Records drawn from a dataset:

□ □ □ □

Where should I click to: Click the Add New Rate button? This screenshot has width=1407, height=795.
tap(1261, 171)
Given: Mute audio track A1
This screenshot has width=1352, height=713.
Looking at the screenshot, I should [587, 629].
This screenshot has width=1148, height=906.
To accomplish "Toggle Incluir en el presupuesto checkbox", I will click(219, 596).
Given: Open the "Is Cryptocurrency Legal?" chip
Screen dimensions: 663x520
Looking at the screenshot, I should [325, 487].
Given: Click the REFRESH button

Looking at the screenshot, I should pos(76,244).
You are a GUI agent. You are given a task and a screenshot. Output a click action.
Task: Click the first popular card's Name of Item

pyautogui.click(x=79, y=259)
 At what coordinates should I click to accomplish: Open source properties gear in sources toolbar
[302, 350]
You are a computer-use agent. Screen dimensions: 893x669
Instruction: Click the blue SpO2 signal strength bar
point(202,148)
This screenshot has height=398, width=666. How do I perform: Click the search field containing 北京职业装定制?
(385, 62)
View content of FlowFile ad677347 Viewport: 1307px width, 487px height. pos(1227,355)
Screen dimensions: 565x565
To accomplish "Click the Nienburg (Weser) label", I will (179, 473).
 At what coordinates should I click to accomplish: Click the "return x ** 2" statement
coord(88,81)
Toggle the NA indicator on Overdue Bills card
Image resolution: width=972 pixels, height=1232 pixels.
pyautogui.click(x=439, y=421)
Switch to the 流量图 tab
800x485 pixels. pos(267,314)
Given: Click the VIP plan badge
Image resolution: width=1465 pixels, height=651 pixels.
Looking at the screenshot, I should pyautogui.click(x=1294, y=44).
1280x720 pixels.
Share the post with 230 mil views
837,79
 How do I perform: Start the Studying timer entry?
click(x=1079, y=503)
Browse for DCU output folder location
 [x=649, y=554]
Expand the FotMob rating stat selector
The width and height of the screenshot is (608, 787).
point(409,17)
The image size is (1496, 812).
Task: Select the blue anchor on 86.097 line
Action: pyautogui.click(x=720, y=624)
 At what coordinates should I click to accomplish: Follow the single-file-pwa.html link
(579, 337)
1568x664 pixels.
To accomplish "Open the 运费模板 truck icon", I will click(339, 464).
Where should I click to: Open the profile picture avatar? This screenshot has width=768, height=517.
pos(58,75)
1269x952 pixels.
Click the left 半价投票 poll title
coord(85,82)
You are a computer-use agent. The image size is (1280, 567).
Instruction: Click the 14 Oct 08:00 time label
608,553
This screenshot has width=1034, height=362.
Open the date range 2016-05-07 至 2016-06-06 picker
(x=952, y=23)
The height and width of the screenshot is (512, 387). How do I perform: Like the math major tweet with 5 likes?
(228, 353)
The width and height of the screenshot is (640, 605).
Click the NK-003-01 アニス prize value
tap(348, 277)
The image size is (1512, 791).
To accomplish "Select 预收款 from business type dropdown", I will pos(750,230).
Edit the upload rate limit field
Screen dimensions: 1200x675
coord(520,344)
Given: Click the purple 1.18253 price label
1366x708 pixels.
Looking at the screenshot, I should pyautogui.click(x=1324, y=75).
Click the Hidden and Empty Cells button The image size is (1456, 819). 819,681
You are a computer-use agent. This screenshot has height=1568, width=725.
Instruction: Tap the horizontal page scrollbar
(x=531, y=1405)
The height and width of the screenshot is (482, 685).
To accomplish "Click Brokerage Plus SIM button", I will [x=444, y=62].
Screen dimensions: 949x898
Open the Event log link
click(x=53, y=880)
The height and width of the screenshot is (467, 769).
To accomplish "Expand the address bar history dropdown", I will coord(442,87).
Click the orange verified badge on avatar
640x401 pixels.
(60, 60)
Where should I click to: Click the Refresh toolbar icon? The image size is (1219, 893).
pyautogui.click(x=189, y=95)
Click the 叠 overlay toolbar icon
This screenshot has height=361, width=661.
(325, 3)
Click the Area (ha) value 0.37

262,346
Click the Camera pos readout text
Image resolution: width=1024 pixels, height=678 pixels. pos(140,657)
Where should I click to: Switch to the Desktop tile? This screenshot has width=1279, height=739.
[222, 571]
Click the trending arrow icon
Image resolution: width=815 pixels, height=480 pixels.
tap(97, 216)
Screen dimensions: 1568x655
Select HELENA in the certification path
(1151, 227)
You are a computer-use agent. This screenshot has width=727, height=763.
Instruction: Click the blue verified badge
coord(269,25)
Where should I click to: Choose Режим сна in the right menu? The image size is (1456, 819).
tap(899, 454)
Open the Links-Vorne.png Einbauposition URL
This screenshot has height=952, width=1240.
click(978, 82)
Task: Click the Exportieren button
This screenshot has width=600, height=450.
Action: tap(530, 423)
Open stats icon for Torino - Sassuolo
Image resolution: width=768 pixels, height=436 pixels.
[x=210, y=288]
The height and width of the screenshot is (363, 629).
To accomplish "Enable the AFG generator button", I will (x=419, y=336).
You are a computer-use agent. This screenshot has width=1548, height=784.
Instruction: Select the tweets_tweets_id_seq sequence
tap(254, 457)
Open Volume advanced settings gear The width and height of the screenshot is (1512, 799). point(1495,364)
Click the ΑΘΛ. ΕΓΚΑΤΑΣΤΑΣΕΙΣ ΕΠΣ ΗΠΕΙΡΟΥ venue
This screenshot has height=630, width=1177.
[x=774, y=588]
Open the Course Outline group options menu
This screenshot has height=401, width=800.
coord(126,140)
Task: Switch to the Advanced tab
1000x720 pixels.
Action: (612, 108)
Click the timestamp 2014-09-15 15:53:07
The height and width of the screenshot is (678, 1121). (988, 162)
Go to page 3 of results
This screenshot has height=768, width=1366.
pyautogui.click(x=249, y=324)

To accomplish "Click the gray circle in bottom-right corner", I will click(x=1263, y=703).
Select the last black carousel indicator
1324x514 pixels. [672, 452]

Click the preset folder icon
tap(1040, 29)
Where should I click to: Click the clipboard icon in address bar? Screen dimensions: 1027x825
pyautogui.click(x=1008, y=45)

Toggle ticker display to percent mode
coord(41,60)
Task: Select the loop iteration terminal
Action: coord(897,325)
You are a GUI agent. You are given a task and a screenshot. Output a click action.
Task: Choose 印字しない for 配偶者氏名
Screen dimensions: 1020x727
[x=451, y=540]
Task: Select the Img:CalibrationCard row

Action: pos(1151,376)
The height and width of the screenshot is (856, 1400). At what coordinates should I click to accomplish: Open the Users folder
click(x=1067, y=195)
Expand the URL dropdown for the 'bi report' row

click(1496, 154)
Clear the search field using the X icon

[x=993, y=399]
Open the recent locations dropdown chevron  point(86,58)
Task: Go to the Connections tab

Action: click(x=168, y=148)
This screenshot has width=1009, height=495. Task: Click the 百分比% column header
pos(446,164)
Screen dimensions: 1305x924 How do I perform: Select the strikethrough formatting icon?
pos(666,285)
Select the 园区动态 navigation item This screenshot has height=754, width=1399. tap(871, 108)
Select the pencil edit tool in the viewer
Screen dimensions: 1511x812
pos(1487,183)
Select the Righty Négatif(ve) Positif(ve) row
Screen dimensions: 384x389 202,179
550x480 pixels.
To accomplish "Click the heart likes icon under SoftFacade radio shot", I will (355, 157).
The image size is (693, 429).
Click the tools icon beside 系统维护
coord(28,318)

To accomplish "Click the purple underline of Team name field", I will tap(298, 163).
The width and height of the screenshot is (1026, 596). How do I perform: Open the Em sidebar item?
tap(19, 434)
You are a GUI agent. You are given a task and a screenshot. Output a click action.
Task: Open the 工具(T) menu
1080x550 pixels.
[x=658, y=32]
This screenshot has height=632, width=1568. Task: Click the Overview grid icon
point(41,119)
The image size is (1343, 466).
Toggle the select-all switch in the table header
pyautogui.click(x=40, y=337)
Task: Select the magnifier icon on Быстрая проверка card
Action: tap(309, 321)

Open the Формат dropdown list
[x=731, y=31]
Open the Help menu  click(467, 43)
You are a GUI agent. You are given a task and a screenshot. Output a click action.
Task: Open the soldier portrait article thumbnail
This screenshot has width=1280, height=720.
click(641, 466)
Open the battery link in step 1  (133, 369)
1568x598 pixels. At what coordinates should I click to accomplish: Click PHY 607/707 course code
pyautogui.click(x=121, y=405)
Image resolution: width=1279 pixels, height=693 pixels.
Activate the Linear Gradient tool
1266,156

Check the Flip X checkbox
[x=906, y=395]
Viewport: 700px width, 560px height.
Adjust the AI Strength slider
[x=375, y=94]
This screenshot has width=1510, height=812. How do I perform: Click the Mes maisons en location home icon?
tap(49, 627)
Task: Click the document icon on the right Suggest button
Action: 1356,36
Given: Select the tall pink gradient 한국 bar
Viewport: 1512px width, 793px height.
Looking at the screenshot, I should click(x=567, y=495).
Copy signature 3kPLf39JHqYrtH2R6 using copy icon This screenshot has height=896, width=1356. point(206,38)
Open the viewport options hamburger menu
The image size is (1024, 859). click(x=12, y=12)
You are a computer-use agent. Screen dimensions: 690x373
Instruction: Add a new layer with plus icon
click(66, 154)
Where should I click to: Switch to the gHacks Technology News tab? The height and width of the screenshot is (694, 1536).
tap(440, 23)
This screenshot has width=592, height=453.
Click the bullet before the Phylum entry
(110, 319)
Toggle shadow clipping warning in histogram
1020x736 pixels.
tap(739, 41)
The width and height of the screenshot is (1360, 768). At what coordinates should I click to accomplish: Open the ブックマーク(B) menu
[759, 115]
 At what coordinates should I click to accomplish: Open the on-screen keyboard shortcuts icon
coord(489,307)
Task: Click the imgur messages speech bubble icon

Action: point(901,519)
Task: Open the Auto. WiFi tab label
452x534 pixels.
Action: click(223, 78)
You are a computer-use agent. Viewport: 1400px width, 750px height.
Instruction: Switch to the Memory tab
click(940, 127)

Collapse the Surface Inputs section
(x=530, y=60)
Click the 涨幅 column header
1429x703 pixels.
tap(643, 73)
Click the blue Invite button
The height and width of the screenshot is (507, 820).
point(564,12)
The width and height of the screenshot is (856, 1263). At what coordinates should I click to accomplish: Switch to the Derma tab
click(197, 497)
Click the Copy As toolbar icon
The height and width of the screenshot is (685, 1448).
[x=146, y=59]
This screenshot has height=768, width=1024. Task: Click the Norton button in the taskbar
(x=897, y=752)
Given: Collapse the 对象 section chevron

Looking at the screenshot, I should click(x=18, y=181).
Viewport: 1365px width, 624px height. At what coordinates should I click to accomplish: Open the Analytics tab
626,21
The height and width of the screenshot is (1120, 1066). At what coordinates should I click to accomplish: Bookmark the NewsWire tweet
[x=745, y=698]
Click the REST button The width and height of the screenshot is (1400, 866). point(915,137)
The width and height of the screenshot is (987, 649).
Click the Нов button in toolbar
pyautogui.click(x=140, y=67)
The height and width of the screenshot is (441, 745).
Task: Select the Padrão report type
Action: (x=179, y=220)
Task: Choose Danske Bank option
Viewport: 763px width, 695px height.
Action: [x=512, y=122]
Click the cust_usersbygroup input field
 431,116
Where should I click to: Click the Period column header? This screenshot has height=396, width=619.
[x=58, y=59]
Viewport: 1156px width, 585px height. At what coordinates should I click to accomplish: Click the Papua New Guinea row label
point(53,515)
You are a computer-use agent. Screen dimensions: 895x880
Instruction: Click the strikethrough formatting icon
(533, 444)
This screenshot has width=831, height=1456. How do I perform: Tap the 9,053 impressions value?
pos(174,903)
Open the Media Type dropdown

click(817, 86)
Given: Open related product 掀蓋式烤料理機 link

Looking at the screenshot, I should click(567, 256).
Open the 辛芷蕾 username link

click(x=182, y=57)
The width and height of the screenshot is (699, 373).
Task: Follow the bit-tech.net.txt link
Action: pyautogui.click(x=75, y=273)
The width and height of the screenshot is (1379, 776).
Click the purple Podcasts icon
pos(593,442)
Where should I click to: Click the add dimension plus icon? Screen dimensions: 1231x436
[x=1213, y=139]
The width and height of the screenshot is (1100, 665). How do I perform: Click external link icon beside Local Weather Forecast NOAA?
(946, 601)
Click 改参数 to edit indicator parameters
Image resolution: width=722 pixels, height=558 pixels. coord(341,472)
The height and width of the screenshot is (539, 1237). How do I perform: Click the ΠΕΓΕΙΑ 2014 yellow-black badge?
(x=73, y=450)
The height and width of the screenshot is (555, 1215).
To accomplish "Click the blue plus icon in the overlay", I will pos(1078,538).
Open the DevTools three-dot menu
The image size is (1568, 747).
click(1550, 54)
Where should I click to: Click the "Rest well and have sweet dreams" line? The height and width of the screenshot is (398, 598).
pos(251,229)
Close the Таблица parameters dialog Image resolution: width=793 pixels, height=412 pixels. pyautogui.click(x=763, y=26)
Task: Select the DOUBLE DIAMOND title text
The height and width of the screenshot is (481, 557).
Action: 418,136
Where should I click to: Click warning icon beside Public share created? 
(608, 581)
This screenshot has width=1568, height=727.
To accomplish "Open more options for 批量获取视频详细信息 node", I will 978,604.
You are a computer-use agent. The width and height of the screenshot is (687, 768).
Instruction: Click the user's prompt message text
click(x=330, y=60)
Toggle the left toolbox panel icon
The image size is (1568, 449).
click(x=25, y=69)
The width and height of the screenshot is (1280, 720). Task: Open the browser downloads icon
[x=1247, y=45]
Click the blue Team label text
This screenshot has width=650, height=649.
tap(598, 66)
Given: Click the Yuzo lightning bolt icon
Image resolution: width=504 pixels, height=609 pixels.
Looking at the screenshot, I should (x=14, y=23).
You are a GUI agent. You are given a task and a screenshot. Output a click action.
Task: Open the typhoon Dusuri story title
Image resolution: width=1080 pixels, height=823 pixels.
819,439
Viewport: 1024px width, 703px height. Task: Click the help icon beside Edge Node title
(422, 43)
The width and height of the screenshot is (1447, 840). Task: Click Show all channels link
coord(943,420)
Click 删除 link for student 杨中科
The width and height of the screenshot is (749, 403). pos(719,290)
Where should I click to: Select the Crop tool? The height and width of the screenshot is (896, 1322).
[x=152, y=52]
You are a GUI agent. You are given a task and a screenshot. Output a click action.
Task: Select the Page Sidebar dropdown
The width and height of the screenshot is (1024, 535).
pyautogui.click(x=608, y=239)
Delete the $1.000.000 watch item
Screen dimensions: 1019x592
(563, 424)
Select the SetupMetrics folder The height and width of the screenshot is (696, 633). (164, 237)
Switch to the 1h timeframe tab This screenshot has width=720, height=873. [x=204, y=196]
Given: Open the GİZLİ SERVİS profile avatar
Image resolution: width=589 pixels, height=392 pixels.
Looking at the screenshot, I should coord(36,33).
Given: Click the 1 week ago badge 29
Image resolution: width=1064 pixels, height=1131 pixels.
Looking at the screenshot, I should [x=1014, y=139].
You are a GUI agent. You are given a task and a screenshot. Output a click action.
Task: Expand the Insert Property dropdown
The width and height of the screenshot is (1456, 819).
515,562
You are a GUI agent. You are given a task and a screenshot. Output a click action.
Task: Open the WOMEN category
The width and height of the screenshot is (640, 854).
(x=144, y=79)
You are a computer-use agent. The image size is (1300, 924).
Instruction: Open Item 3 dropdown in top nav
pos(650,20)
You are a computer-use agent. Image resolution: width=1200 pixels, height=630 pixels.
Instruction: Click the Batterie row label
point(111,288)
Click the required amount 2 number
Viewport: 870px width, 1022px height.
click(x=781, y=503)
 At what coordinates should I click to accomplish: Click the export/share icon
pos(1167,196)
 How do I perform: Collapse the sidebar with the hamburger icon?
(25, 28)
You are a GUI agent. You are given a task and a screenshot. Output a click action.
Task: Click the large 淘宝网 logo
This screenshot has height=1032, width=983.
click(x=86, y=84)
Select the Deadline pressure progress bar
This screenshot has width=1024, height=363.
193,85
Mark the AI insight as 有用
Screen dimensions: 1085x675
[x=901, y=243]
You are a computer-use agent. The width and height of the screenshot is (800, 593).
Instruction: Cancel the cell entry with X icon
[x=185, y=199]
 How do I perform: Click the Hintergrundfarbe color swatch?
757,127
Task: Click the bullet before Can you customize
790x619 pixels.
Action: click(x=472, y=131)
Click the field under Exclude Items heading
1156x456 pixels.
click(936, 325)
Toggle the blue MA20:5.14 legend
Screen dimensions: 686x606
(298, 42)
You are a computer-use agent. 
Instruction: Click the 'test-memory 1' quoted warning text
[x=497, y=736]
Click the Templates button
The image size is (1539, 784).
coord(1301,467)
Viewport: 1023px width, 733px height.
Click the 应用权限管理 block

□ □ □ □

• [ASSIGNED TASK] Check each line of the data above for the word "Copy", then state how many lines have it. Give the number alone.

• [SOLUTION] 2